Radical Collegiality through Student Voice

Radical Collegiality through Student Voice

Author: Roseanna Bourke

Publisher: Springer

Published: 2018-08-17

Total Pages: 219

ISBN-13: 9811318581

DOWNLOAD EBOOK

Book Synopsis Radical Collegiality through Student Voice by : Roseanna Bourke

Download or read book Radical Collegiality through Student Voice written by Roseanna Bourke and published by Springer. This book was released on 2018-08-17 with total page 219 pages. Available in PDF, EPUB and Kindle. Book excerpt: This book celebrates the rights of the child, through including student voice in educational matters that affect them directly. It focuses on the experiences of children and young people and explores how our educational policies, practices and research endeavours enable educators to help young people tell their own stories. The respective chapters illustrate how listening to young people can help them attain new positions of power, even though doing so often creates discomfort and requires a radical change on the part of the adult establishment. Further, the book challenges researchers, teachers and practitioners to reconsider how students are involved in research and policy agendas, and to what extent radical collegiality can create fundamental and positive changes in the lives of these learners.
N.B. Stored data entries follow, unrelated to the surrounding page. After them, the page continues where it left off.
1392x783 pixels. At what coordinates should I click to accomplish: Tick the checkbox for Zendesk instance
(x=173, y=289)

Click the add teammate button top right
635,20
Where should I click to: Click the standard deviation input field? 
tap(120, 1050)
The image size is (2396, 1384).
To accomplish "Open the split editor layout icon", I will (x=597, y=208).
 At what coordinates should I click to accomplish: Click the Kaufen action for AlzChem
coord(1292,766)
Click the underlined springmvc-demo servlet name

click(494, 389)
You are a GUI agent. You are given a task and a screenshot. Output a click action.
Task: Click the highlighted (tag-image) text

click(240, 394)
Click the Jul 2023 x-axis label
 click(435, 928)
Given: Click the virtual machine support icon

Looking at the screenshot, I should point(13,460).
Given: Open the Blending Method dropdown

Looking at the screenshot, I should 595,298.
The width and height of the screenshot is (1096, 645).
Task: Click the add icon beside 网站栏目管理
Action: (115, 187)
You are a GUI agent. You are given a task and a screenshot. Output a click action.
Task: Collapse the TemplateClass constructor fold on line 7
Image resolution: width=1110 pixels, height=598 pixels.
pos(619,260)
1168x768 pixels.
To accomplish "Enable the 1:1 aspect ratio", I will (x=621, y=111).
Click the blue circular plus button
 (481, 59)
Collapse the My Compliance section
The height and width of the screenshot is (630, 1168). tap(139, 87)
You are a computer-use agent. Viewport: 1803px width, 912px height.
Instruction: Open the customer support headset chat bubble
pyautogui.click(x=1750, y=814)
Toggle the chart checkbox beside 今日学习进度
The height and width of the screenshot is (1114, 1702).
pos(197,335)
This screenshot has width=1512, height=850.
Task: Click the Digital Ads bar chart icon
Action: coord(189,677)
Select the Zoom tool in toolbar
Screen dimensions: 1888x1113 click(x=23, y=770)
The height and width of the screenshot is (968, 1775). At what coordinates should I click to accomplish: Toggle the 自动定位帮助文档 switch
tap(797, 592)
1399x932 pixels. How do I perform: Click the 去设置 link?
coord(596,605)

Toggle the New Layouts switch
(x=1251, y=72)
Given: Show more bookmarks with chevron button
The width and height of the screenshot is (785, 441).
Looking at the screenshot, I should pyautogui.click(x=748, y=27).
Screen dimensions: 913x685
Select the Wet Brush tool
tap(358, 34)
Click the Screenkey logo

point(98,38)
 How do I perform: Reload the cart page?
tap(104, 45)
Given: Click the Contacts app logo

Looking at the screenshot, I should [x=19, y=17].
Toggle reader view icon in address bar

In recent decades, greater attention has been paid across policy, practice and research discourses to involving children more meaningfully and actively in decisions about their participation in both formal and informal educational settings. The book’s goal is to illustrate how researchers have systematically involved students in the pursuit of a richer understanding of educational experiences, policy and practice through the eyes and ears of young people, and through their own cultural lens.